本文から、「抜く、切る、押す、貼る」で始まり「抑えたご提案、製作対応も行っております。」まで続く部分を、一字も変えずに書き出すこと。

**本文**

----

関連加工

製品・部品をカタチにしてお渡しできるように、材料手配から、加工、処理の工程も一括してお引き受けしております。

抜く、切る、押す、貼る

 印刷前後の抜き加工、カッティング、エンボス加工、意匠フィルムなどのラミネート加工、両面テープの貼合、シート材同士の貼り合わせ加工を行っています。
 そして、これら自社の持つ印刷、関連技術を用いる事で、どのような事が可能になるのか ––––「印刷というプロセスだけでは出来ない、ビジュアル表現を実現するには?」––– この問いをテーマに、応用的・複合的な印刷+加工技術のご提案を心掛けています。
PCフィルム+透明ダブルフェース(打ち抜き加工+貼り合わせ)サンプル写真

PCフィルム+透明ダブルフェース(打ち抜き加工+貼り合わせ)

打ち抜き加工、カット加工

 印刷された銘板類のビク抜き加工を始め、両面テープや樹脂フィルム、ゴム、発泡材等の軟質材の打ち抜き加工を行っております。少量生産品や、試作案件に対しては、カッティングプロッターを用い、初期費用を抑えたご提案、製作対応も行っております。

----

**保存データ**
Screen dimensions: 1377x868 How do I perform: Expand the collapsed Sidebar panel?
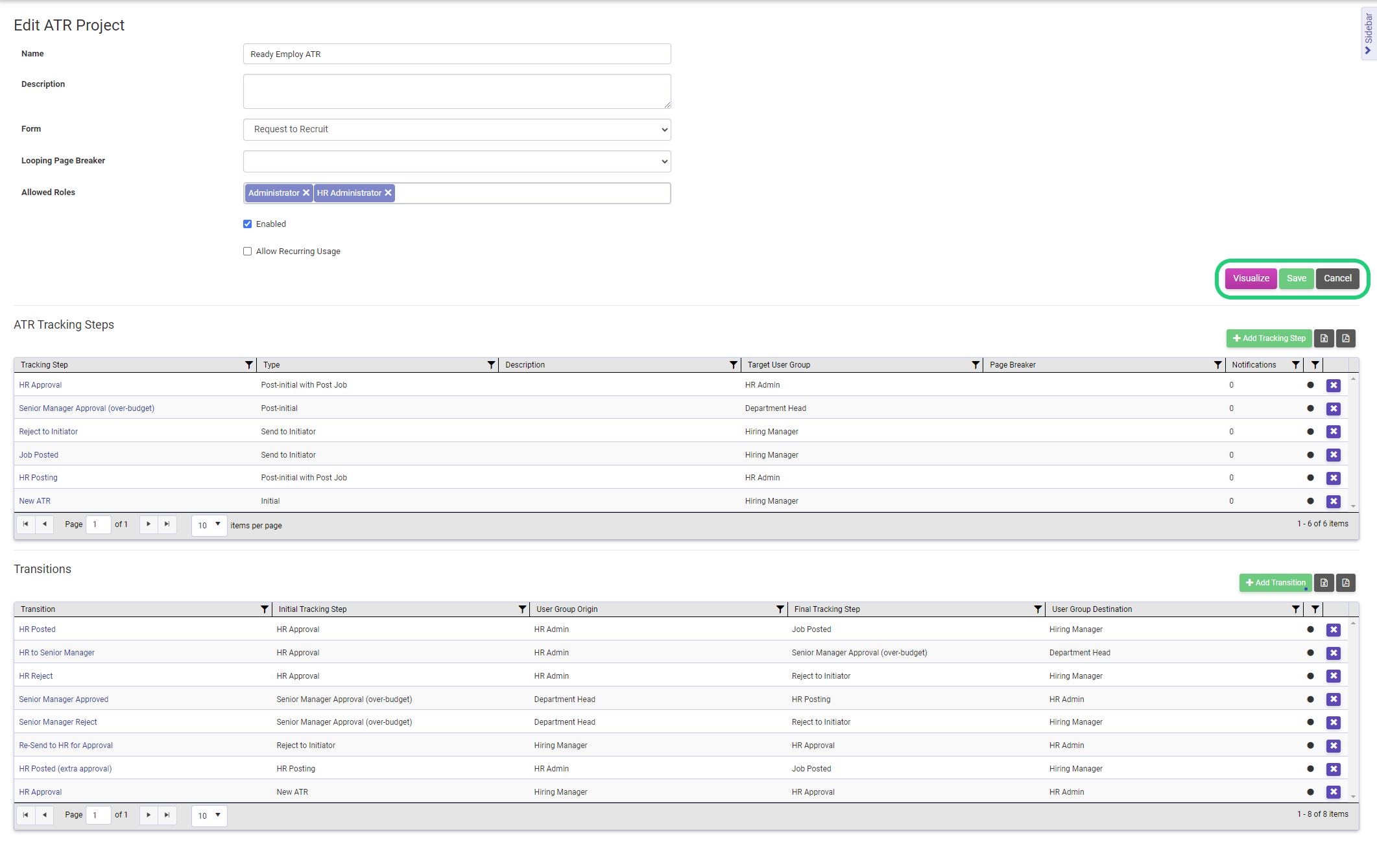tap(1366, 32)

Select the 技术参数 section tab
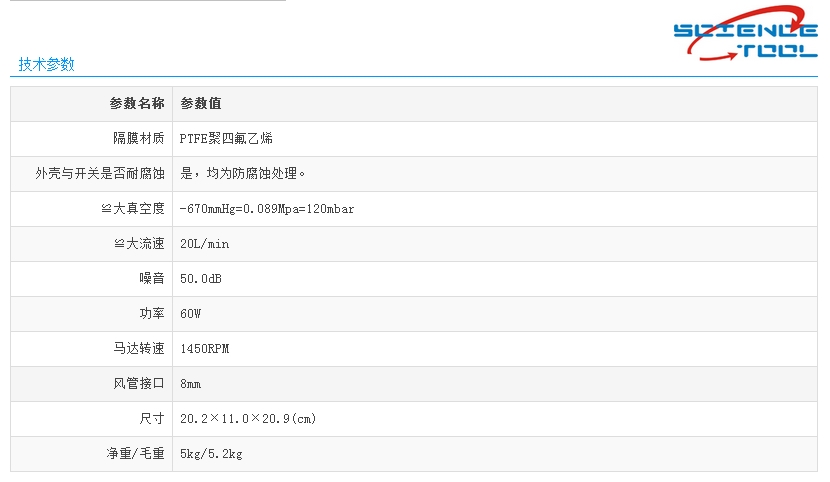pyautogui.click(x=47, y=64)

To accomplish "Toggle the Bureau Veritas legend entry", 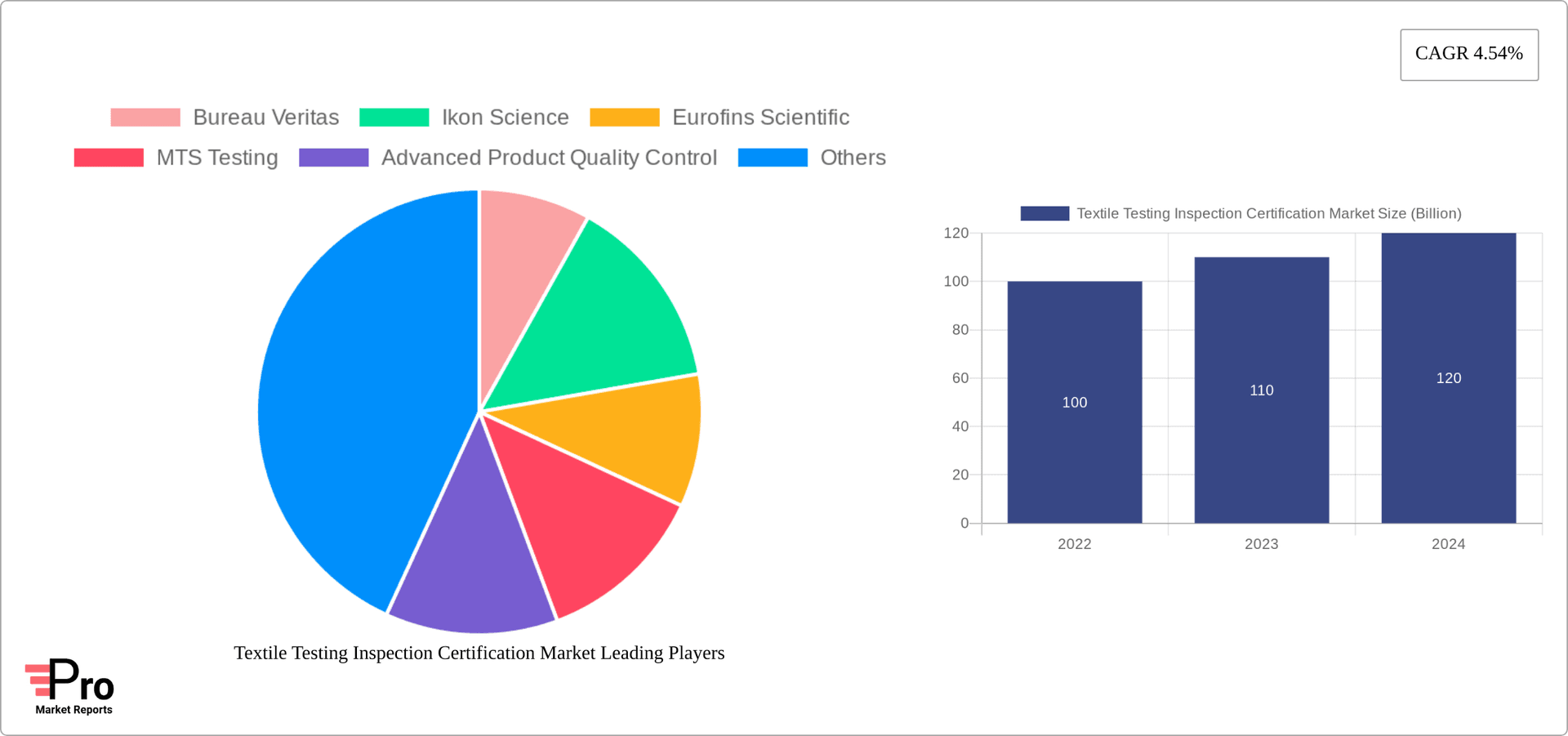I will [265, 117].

----

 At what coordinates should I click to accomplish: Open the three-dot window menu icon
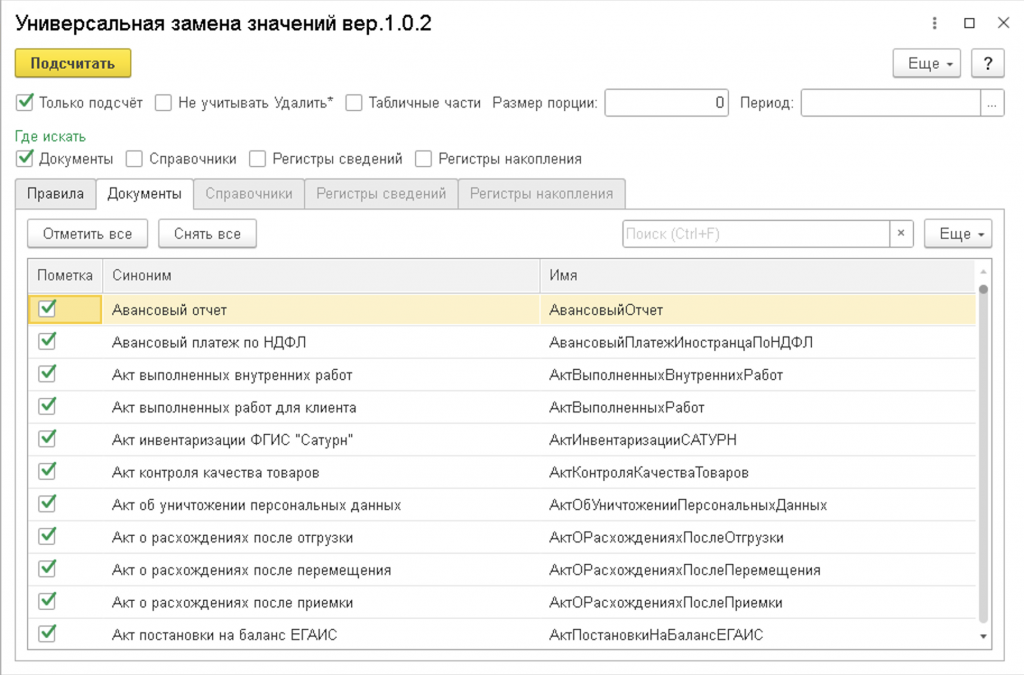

----

**演習の解答**
抜く、切る、押す、貼る

 印刷前後の抜き加工、カッティング、エンボス加工、意匠フィルムなどのラミネート加工、両面テープの貼合、シート材同士の貼り合わせ加工を行っています。
 そして、これら自社の持つ印刷、関連技術を用いる事で、どのような事が可能になるのか ––––「印刷というプロセスだけでは出来ない、ビジュアル表現を実現するには?」––– この問いをテーマに、応用的・複合的な印刷+加工技術のご提案を心掛けています。
PCフィルム+透明ダブルフェース(打ち抜き加工+貼り合わせ)サンプル写真

PCフィルム+透明ダブルフェース(打ち抜き加工+貼り合わせ)

打ち抜き加工、カット加工

 印刷された銘板類のビク抜き加工を始め、両面テープや樹脂フィルム、ゴム、発泡材等の軟質材の打ち抜き加工を行っております。少量生産品や、試作案件に対しては、カッティングプロッターを用い、初期費用を抑えたご提案、製作対応も行っております。